* **DATA FOR REVIEW**
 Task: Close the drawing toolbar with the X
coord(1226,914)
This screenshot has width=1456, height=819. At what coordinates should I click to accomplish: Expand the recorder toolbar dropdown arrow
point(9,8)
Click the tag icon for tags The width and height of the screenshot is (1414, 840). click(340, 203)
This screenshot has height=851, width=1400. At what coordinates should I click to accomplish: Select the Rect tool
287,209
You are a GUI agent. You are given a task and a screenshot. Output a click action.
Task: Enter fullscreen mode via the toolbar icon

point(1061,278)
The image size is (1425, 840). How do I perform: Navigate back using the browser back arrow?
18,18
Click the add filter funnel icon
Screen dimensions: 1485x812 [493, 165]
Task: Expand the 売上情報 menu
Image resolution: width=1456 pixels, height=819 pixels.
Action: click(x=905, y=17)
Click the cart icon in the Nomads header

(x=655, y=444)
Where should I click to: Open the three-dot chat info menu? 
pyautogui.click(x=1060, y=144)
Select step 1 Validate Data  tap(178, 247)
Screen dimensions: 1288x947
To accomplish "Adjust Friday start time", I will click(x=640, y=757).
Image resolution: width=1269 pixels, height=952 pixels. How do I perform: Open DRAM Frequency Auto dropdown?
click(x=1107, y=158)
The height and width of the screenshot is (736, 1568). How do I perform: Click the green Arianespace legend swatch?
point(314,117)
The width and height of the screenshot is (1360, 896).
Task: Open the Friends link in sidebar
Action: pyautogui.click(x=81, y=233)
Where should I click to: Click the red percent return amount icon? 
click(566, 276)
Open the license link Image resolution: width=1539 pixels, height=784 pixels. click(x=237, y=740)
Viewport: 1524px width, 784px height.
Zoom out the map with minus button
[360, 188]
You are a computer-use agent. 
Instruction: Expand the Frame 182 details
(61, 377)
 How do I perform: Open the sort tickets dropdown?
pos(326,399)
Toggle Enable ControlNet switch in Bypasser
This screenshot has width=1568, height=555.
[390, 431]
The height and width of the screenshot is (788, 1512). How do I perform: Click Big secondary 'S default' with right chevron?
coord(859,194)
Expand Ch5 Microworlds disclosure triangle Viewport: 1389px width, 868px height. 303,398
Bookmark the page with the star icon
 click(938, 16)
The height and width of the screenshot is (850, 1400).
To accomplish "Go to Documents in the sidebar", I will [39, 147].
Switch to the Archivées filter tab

* **TASK INSTRUCTIONS**
Scan the listing above, and wherever a line holds the string "agent", copy that line.

* **SOLVED PROBLEM**
You are a GUI agent. You are given a task and a screenshot. Output a click action.
You are a computer-use agent. 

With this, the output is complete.